[Start of Attachment]
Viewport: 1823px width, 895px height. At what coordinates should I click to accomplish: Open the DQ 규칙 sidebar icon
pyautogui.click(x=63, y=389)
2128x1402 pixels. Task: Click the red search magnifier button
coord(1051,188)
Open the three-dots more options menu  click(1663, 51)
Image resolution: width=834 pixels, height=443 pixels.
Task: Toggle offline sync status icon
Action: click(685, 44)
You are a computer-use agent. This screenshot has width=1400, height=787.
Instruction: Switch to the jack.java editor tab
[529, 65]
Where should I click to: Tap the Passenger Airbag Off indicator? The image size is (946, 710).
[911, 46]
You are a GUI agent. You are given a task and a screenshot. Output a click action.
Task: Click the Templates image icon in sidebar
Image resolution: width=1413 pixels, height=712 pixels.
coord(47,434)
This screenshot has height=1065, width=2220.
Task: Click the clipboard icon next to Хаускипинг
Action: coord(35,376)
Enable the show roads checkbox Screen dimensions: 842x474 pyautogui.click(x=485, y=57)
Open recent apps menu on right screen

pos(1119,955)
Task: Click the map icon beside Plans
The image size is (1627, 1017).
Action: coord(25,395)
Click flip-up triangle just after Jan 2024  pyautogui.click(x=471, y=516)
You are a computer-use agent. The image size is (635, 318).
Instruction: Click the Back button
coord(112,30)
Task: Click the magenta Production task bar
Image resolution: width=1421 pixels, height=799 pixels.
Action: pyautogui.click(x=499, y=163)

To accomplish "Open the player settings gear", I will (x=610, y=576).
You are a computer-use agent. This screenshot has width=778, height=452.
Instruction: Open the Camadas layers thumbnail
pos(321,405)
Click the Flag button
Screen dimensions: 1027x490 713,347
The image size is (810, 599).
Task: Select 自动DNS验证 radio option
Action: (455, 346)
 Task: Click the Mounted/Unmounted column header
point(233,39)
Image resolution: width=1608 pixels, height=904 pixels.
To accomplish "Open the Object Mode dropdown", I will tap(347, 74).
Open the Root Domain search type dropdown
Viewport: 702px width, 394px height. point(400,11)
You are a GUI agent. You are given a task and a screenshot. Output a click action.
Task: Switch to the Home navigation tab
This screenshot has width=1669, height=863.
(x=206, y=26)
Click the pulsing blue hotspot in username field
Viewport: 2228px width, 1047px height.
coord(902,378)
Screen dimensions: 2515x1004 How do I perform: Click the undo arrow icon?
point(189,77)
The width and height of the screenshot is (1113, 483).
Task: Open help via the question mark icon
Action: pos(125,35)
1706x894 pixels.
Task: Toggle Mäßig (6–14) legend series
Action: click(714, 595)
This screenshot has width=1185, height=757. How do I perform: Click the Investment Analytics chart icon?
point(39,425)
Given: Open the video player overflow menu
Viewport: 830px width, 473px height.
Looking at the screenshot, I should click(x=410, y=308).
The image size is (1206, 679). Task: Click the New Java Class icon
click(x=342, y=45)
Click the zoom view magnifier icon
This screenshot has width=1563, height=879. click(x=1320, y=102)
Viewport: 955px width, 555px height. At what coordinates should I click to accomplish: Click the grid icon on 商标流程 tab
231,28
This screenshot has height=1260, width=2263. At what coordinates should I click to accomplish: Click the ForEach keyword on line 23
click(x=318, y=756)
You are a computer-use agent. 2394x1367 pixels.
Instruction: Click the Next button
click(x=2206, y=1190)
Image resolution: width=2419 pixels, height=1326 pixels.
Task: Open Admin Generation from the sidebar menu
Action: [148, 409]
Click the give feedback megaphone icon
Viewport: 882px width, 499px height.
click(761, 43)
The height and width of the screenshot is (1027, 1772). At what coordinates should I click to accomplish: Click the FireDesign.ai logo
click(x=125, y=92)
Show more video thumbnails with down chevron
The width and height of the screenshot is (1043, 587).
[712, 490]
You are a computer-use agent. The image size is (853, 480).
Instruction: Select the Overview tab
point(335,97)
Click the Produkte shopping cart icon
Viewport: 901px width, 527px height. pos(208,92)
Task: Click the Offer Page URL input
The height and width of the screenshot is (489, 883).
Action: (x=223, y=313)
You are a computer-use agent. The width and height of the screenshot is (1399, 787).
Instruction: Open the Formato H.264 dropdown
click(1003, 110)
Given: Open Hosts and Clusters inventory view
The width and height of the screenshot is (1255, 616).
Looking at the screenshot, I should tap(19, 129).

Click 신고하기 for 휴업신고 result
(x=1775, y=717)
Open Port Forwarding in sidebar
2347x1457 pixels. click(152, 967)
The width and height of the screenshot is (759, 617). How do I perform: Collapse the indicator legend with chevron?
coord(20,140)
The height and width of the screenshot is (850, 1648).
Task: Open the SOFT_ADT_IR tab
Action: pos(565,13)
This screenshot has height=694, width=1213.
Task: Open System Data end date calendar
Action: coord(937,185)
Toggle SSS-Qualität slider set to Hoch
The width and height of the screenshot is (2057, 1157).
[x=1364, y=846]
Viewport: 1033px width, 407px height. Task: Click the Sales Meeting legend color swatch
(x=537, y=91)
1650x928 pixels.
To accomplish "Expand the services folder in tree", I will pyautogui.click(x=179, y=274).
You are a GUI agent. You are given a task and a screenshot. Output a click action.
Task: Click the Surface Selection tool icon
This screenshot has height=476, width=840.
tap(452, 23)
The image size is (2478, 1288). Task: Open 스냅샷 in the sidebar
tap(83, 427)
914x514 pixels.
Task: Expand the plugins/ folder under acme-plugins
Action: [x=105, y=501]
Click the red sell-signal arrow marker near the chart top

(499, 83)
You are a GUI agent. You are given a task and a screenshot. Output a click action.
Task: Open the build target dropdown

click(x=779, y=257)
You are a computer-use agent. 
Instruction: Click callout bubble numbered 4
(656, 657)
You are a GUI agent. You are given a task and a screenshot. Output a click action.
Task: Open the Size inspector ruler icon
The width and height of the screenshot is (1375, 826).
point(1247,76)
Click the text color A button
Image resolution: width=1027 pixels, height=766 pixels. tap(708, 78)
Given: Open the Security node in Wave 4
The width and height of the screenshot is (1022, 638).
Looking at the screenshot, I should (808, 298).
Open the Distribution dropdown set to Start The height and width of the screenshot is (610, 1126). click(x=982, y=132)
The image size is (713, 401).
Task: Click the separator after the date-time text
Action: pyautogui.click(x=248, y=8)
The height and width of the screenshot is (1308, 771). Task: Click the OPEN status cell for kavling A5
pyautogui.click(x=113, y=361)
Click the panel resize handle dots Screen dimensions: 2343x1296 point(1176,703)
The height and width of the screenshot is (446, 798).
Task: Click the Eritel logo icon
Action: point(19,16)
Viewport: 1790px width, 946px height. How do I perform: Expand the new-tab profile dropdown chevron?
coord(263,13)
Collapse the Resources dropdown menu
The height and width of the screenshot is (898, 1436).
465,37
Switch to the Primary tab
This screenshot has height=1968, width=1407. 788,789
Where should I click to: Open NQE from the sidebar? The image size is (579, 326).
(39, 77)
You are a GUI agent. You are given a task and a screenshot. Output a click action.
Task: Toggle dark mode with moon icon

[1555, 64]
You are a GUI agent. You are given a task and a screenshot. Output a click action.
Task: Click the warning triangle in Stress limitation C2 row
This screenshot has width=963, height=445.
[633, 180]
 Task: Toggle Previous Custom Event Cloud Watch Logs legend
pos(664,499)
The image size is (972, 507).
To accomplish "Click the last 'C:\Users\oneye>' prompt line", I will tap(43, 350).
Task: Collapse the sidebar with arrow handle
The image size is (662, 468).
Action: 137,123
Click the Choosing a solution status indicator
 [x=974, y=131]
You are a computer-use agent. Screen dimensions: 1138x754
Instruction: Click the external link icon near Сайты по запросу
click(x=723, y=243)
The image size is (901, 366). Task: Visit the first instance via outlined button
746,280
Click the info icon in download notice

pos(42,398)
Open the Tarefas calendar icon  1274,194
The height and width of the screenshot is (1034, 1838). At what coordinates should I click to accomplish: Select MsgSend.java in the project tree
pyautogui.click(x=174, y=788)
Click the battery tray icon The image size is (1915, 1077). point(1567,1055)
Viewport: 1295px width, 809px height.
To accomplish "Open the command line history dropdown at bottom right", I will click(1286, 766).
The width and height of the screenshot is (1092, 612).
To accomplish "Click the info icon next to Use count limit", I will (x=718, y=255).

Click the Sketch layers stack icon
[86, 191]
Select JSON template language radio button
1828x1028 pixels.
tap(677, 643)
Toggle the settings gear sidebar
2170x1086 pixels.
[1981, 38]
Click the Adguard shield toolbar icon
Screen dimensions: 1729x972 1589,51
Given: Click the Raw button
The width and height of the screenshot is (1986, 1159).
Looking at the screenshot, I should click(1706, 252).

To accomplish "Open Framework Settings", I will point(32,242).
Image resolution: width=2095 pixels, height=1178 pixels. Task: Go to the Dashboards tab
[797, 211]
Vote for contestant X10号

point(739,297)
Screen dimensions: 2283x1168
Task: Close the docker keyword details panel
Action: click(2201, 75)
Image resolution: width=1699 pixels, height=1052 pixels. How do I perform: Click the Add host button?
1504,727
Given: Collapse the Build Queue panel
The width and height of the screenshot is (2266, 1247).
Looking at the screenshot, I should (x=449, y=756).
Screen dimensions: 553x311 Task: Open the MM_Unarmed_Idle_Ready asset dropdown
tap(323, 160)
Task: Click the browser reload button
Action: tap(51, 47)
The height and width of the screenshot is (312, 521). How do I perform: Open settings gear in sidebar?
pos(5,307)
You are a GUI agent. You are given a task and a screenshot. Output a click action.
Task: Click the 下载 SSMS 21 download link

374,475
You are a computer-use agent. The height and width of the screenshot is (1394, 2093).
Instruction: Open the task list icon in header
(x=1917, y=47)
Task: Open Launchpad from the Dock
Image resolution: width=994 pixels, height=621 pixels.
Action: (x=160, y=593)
[End of Attachment]
§ What is being asked
If a line above holds the string "player", return it as it stands.

§ Exercise result
To accomplish "Open the player settings gear", I will (x=610, y=576).
Given: Open the video player overflow menu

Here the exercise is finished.